### WHAT IS REQUIRED
Restate word for word the lines of the entries below, starting with the line that holds "Tap the camera" and ending with the line that holds "Given: Click the green 年 character tile", and no others.

### RECORDS FOR THIS TASK

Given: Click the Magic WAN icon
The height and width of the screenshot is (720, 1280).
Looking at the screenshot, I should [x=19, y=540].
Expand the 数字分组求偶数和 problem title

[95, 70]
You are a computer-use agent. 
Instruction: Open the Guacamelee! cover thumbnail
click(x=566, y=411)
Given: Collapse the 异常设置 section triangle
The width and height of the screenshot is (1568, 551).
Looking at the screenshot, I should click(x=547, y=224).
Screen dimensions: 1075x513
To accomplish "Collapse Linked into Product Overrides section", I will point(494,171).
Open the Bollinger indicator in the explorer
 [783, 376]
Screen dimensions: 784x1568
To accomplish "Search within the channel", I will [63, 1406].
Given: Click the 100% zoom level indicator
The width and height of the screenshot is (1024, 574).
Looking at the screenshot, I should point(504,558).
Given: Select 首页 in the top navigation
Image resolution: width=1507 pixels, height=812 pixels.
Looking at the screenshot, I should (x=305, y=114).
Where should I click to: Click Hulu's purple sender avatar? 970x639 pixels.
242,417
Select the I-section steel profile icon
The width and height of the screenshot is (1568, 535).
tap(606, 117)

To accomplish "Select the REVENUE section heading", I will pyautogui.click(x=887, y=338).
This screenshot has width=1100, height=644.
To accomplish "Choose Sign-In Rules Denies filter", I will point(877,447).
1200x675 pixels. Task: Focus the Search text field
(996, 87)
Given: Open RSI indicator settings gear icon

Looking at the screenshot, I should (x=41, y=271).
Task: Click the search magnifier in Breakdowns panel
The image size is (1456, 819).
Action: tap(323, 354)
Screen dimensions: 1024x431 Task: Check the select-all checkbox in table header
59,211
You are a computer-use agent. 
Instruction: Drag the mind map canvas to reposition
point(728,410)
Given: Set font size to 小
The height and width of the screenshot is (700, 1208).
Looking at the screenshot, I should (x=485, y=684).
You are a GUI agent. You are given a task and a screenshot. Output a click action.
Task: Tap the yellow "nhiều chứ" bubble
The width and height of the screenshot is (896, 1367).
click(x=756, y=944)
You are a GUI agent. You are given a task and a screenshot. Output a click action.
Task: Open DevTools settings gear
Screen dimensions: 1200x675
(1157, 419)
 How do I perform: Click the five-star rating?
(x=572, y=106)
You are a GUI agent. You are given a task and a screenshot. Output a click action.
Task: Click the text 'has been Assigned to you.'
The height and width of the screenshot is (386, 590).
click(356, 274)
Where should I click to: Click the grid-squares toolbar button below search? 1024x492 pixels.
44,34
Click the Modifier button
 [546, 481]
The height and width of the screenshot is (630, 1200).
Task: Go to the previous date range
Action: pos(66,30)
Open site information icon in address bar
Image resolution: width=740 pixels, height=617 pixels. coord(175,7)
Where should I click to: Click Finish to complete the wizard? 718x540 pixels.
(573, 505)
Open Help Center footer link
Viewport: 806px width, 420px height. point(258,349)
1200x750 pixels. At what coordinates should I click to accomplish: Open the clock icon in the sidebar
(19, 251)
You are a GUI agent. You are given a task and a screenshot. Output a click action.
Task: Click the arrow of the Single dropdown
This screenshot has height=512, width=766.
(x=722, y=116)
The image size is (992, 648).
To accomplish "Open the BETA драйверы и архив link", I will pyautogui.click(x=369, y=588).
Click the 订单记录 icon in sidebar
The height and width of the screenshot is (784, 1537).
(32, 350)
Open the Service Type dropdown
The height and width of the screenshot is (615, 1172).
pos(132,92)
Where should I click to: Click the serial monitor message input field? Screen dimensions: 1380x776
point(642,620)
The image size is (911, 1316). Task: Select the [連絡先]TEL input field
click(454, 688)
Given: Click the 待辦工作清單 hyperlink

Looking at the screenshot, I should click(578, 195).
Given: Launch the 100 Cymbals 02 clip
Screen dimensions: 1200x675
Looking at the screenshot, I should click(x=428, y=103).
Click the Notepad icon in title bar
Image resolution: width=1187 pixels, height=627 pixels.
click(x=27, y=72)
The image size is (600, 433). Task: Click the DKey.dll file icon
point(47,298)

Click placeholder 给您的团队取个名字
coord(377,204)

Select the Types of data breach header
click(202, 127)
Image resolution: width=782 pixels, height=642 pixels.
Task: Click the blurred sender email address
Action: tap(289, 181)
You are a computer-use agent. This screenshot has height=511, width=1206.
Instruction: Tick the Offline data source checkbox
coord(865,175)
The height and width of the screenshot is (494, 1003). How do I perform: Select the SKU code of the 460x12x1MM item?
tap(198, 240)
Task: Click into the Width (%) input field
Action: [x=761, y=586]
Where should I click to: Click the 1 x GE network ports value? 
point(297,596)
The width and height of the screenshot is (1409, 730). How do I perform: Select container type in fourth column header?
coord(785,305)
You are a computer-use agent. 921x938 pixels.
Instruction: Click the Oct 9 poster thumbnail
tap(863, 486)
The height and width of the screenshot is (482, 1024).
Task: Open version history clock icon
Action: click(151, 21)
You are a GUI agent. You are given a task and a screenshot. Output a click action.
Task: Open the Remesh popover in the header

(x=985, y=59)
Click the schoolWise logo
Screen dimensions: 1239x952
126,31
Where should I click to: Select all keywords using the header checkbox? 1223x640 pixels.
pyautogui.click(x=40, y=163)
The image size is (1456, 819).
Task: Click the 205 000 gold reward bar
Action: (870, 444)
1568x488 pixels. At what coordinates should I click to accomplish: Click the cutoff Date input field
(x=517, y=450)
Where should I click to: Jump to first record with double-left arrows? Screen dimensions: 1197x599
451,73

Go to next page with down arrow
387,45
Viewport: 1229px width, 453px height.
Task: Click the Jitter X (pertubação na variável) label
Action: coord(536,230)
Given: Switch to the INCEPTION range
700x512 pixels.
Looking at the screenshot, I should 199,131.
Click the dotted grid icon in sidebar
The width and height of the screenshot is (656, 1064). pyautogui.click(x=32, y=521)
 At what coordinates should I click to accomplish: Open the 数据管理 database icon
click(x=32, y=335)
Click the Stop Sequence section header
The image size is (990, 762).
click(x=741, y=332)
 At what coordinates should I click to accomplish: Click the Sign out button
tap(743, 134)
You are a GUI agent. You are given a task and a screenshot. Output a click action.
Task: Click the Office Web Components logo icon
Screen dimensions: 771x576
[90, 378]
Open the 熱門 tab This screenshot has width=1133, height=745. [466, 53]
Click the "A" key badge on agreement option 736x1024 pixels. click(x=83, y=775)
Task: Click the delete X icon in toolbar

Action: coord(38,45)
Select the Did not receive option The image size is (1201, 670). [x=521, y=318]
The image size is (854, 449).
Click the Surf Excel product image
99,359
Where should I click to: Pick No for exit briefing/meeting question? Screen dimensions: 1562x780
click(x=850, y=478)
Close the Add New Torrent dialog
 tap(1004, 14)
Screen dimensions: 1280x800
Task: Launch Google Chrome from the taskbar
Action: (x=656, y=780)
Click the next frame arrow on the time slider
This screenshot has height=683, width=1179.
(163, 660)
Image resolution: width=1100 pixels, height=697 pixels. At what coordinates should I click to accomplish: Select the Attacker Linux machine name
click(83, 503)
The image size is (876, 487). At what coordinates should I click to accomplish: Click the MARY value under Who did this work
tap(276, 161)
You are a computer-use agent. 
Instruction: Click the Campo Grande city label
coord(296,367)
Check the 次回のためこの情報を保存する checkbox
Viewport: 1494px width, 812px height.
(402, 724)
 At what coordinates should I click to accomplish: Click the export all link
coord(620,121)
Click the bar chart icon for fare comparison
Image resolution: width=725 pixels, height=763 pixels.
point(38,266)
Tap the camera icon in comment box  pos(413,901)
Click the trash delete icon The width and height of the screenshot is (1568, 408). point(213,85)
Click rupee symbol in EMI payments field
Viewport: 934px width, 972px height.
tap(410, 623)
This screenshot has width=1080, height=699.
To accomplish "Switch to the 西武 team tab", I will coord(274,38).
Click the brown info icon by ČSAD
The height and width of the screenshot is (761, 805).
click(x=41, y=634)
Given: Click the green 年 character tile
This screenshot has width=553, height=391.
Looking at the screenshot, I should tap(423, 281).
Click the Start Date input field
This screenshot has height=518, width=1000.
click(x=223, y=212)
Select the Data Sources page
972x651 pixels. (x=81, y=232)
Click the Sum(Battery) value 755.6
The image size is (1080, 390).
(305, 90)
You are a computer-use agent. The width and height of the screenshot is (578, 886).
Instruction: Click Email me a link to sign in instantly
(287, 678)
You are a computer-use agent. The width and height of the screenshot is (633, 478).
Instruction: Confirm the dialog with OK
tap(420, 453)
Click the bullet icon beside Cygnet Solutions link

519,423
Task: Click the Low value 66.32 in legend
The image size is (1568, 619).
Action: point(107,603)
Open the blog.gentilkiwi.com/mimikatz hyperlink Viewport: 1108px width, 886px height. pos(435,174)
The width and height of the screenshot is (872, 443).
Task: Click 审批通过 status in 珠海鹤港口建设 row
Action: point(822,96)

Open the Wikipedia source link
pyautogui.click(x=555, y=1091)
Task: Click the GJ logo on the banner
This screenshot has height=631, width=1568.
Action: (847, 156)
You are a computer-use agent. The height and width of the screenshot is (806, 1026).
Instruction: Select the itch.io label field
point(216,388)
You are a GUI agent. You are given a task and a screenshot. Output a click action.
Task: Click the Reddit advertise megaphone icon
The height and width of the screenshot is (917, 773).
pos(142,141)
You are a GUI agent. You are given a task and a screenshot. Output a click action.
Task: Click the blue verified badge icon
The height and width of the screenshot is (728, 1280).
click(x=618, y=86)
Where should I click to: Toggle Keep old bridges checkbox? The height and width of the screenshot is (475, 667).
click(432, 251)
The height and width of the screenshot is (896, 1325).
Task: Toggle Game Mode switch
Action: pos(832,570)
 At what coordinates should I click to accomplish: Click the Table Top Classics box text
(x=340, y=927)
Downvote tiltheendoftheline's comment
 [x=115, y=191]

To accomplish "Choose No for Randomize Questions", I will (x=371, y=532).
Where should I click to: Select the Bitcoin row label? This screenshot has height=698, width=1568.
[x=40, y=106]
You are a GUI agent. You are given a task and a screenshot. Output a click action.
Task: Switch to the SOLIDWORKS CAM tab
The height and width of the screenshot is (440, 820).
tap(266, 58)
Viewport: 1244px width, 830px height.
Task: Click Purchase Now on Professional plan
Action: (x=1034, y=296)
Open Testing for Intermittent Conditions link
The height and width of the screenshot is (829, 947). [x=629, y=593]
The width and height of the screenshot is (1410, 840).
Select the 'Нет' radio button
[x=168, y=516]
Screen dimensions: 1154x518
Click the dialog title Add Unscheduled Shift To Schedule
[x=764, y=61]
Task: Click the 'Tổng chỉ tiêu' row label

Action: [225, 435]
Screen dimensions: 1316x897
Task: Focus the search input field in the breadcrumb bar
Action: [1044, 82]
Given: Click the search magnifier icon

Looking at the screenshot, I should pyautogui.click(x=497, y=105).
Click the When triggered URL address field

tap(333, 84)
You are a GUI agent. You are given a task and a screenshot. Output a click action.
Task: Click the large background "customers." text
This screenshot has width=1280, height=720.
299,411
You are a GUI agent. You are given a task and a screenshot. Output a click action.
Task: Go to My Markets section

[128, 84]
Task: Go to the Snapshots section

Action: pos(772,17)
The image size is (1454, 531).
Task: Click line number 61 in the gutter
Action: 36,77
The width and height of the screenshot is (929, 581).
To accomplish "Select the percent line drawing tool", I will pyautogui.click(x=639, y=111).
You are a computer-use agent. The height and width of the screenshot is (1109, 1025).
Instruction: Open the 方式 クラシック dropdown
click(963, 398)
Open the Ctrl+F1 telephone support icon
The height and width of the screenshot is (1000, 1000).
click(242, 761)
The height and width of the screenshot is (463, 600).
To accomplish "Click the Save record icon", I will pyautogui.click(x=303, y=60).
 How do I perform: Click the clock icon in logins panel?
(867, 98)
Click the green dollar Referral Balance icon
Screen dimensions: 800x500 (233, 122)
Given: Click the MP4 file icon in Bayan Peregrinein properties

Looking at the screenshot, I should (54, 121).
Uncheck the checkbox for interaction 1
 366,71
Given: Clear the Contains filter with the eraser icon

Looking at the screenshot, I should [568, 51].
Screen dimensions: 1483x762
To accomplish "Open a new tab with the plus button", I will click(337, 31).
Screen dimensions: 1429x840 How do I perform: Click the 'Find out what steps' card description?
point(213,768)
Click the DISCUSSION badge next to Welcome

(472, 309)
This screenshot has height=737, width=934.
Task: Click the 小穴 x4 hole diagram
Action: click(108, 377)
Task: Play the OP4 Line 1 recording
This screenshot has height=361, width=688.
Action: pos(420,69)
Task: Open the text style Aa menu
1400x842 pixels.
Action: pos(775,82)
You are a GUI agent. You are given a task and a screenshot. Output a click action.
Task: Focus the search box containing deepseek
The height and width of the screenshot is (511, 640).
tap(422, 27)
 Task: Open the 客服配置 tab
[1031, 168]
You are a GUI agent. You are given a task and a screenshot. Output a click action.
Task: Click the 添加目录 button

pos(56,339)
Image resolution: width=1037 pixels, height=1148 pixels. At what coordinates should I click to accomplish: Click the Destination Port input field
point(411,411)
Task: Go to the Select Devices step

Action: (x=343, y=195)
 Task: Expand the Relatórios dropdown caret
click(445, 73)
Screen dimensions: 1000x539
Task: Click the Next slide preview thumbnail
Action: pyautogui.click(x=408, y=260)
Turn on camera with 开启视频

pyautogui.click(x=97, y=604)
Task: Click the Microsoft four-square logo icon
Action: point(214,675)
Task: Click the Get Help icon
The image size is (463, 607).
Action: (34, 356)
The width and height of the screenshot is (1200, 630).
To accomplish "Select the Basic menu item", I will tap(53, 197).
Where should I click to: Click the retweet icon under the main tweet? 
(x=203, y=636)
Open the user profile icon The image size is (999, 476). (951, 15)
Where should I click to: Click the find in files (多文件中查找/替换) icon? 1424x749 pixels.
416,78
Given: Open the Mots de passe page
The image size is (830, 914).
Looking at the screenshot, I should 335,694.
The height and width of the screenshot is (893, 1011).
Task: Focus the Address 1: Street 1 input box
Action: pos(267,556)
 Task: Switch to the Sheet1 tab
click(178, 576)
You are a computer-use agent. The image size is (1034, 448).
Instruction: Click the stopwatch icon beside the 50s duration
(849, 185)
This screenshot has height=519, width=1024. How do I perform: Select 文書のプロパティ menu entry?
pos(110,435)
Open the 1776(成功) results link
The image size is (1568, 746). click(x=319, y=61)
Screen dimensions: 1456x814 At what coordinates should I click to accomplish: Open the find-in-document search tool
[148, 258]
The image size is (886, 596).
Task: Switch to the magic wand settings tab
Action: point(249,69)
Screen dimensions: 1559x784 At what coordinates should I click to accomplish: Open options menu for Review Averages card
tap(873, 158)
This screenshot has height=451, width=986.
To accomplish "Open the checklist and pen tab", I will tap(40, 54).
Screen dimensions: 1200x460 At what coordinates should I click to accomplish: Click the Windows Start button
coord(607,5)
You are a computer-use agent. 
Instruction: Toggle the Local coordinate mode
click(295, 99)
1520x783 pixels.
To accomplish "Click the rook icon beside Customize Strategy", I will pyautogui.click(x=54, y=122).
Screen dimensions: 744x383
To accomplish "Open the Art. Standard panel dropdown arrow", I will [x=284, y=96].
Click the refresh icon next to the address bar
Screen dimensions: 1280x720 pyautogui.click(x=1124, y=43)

### ANSWER SECTION
Tap the camera icon in comment box  pos(413,901)
Click the trash delete icon The width and height of the screenshot is (1568, 408). point(213,85)
Click rupee symbol in EMI payments field
Viewport: 934px width, 972px height.
tap(410, 623)
This screenshot has width=1080, height=699.
To accomplish "Switch to the 西武 team tab", I will coord(274,38).
Click the brown info icon by ČSAD
The height and width of the screenshot is (761, 805).
click(x=41, y=634)
Given: Click the green 年 character tile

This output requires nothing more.